● **Bloque de texto**:
____________________

El legado fotográfico de Vivian Maier abre la puerta de
su apasionante y secreta historia
Los 100.000 negativos fueron rescatados por casualidad
por un joven de Chicago en una subasta
ELSA
FERNÁNDEZ-SANTOS Madrid 21 ABR 2013
A pesar de que contamos con al menos 100.000 certezas sobre cómo y qué
miraba, hay demasiadas preguntas sin respuesta sobre quién era Vivian Maier.
Niñera durante 40 años, murió en 2009, pobre, sola y sin saber que su secreta y
obsesiva pasión, la fotografía, la sacaría del anonimato hasta convertirla en
una enigmática y fascinante figura. El legado de Maier, a quien algunos llaman
la Mary Poppins de la fotografía (solo se entendía bien con los niños que
cuidaba), se ha convertido en una genuina sorpresa para los especialistas, que
asisten atónitos a un corpus fotográfico de 100.000 negativos dotados de una
modernidad, personalidad y calidad insólita para los años y las circunstancias
en los que fue concebido. Ahora, y por primera vez de manera exhaustiva, una
exposición itinerante producida por Dichroma Photography, comisariada por Anne
Morin y programada en la sala San Benito de Valladolid a partir del 8 de mayo
—viajará después a Tours y Gotemburgo—, muestra 120 de sus fotografías y nueve
películas en Super 8.

____________________

● **Registros por procesar**:
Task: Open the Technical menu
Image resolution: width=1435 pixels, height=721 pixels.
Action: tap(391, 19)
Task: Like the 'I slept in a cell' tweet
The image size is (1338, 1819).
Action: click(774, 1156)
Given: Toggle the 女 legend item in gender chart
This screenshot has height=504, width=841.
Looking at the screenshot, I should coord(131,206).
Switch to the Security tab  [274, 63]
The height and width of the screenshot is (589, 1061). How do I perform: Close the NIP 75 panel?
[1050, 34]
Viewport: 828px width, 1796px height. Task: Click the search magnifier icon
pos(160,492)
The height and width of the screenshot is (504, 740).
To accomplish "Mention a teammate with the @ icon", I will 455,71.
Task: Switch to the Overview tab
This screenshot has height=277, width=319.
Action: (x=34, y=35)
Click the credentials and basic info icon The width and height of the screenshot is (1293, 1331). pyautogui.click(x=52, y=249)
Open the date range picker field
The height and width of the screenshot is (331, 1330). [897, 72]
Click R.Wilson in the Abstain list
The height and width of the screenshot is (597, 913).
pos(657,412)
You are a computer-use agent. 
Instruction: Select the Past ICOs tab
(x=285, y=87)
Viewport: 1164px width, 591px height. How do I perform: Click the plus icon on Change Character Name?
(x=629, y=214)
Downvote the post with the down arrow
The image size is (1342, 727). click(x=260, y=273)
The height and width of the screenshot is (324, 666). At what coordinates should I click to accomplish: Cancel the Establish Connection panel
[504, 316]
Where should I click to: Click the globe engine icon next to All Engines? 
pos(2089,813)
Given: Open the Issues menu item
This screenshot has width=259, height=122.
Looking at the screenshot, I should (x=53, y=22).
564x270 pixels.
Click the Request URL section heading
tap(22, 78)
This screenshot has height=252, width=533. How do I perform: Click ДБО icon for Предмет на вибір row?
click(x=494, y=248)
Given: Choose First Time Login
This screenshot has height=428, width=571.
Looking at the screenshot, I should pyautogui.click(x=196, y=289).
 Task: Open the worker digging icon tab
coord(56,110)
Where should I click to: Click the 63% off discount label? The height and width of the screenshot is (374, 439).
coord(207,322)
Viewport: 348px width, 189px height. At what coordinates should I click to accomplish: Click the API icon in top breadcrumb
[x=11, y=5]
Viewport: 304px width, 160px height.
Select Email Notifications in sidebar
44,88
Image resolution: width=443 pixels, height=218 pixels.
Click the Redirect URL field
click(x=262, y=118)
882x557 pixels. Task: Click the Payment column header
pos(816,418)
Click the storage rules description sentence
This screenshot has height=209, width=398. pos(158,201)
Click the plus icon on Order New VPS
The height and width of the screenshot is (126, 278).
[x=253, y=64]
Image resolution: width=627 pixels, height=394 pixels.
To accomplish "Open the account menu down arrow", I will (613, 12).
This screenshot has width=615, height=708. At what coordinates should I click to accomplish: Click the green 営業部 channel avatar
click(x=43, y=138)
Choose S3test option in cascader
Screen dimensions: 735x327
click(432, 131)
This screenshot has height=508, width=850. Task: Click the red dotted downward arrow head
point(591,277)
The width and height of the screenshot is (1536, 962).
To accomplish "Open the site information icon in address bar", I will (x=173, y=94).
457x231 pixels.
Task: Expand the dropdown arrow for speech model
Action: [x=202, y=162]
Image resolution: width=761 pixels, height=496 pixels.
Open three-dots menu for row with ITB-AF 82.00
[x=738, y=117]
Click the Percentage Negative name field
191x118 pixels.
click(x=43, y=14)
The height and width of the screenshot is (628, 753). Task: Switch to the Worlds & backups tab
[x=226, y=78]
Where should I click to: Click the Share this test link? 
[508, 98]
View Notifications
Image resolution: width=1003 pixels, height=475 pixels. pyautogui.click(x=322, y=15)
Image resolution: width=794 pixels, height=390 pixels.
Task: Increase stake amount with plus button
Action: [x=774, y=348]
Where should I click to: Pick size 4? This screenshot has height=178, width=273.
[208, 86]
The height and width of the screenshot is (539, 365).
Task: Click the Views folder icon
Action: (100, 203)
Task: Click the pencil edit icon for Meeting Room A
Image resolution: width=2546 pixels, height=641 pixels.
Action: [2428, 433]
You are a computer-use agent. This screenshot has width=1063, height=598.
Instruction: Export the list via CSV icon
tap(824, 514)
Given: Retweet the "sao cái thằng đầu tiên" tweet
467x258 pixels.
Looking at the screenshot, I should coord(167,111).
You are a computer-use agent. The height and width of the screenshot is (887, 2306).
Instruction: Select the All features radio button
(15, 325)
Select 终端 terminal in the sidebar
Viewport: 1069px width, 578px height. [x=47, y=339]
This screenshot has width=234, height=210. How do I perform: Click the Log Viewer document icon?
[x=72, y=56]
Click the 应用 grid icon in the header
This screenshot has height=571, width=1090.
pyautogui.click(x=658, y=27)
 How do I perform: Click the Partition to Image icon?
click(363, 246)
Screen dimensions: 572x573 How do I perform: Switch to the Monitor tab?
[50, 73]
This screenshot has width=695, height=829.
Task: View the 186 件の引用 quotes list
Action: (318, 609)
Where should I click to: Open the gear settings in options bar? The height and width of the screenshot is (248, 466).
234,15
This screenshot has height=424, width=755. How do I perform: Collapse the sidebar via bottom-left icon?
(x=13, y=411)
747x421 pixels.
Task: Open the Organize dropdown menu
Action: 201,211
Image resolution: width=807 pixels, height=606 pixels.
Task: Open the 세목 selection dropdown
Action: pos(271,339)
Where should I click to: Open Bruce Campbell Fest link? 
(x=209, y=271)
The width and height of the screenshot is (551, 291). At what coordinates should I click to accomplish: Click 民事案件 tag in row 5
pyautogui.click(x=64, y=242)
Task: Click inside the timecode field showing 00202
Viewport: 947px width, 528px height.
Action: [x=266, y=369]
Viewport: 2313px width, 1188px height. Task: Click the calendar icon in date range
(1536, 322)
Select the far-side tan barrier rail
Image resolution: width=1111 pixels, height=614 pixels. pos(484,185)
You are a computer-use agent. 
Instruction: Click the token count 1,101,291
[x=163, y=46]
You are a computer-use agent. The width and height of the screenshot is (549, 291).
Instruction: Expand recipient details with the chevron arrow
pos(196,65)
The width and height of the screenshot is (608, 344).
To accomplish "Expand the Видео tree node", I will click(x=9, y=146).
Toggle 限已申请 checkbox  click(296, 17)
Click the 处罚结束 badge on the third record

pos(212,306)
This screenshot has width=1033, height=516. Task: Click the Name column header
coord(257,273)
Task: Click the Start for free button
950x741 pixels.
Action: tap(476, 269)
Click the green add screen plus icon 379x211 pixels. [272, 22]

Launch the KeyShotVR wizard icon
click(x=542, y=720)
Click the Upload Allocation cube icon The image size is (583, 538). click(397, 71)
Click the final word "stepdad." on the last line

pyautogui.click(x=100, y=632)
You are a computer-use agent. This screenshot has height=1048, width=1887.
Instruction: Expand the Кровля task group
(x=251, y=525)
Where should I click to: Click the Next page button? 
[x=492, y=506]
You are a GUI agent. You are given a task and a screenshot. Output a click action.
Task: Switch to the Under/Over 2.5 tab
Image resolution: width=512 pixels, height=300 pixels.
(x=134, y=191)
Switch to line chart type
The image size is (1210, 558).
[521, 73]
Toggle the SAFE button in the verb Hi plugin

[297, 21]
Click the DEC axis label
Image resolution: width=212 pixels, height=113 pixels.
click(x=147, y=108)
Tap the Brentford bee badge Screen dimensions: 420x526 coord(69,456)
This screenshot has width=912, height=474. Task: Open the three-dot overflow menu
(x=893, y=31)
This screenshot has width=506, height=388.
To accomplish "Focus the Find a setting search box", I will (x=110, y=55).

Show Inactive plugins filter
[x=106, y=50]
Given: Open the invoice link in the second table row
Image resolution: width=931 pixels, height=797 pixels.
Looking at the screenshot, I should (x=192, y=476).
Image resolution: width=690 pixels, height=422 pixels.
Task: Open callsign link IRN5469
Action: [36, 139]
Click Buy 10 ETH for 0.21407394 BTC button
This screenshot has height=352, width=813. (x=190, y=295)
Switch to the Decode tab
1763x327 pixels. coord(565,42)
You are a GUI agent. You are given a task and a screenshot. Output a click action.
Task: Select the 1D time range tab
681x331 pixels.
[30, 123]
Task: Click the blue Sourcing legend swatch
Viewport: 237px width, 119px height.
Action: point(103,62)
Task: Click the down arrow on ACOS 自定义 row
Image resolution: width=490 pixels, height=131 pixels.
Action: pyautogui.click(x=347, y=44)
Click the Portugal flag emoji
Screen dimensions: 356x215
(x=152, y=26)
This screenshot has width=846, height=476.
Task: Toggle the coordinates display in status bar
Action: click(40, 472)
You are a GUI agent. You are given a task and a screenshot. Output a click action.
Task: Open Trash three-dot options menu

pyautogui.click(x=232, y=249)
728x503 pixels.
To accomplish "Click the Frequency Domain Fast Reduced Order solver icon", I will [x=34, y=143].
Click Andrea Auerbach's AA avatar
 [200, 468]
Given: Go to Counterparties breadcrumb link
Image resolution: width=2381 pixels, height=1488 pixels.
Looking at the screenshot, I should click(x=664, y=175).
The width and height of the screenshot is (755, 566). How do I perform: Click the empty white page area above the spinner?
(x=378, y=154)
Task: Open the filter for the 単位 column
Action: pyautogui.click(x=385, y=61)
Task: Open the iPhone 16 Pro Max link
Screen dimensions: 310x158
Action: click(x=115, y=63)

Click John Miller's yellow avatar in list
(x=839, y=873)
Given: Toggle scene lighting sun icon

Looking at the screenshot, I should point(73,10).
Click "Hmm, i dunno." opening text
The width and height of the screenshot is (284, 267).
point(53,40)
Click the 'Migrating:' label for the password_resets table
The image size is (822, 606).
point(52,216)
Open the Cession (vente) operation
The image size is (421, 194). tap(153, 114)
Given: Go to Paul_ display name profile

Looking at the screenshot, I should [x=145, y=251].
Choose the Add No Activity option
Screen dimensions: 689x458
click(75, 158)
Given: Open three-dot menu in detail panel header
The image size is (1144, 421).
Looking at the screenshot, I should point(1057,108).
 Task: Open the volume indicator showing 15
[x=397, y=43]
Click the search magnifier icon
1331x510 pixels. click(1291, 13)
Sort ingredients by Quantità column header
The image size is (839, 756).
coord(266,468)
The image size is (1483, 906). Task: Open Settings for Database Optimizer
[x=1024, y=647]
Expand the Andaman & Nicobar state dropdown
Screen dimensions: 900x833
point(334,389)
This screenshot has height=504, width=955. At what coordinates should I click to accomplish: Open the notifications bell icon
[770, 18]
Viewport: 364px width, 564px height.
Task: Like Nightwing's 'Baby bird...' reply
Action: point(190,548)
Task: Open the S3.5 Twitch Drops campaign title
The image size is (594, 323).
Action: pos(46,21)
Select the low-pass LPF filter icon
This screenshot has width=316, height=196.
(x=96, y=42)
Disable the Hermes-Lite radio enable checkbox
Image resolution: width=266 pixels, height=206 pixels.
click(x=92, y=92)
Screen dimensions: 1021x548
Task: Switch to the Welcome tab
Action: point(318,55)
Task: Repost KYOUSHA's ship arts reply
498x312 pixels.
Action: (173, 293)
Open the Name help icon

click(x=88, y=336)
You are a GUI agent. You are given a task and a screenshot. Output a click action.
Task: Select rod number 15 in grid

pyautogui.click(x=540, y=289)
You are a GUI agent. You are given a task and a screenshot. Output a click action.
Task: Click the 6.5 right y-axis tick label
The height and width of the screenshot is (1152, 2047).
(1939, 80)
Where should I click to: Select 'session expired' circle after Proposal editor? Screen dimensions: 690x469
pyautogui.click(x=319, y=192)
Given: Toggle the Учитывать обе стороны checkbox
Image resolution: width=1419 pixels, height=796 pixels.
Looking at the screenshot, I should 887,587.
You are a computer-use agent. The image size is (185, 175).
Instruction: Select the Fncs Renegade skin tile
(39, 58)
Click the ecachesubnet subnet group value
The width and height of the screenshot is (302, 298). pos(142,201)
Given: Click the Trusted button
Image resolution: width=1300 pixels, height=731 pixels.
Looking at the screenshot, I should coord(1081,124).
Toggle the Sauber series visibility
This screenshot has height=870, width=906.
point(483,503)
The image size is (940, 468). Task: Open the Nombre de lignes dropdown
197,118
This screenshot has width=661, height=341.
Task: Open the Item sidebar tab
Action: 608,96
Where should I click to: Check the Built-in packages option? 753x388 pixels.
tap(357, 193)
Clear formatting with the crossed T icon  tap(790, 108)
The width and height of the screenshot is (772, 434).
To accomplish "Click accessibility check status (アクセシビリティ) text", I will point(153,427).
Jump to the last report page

____________________

● **Ejercicio breve 1**: ¿Puedes anotar, sin cambiar nada, el fragmento del artículo sobre Vivian Maier que comienza con "Niñera durante 40" y continúa hasta "en Super 8."?
● **Ejercicio breve 2**: ¿Puedes extraer de los registros, tal como aparecen, solo las líneas que empiezan en la que contiene "The height and width of the screenshot is (324, 666)." y siguen hasta la que contiene "[x=11, y=5]", ambas incluidas?
El artículo sobre Vivian Maier y los registros son materiales independientes entre sí.

● **Respuesta escrita 1**:
Niñera durante 40 años, murió en 2009, pobre, sola y sin saber que su secreta y
obsesiva pasión, la fotografía, la sacaría del anonimato hasta convertirla en
una enigmática y fascinante figura. El legado de Maier, a quien algunos llaman
la Mary Poppins de la fotografía (solo se entendía bien con los niños que
cuidaba), se ha convertido en una genuina sorpresa para los especialistas, que
asisten atónitos a un corpus fotográfico de 100.000 negativos dotados de una
modernidad, personalidad y calidad insólita para los años y las circunstancias
en los que fue concebido. Ahora, y por primera vez de manera exhaustiva, una
exposición itinerante producida por Dichroma Photography, comisariada por Anne
Morin y programada en la sala San Benito de Valladolid a partir del 8 de mayo
—viajará después a Tours y Gotemburgo—, muestra 120 de sus fotografías y nueve
películas en Super 8.

● **Respuesta escrita 2**:
The height and width of the screenshot is (324, 666). At what coordinates should I click to accomplish: Cancel the Establish Connection panel
[504, 316]
Where should I click to: Click the globe engine icon next to All Engines? 
pos(2089,813)
Given: Open the Issues menu item
This screenshot has width=259, height=122.
Looking at the screenshot, I should (x=53, y=22).
564x270 pixels.
Click the Request URL section heading
tap(22, 78)
This screenshot has height=252, width=533. How do I perform: Click ДБО icon for Предмет на вибір row?
click(x=494, y=248)
Given: Choose First Time Login
This screenshot has height=428, width=571.
Looking at the screenshot, I should pyautogui.click(x=196, y=289).
 Task: Open the worker digging icon tab
coord(56,110)
Where should I click to: Click the 63% off discount label? The height and width of the screenshot is (374, 439).
coord(207,322)
Viewport: 348px width, 189px height. At what coordinates should I click to accomplish: Click the API icon in top breadcrumb
[x=11, y=5]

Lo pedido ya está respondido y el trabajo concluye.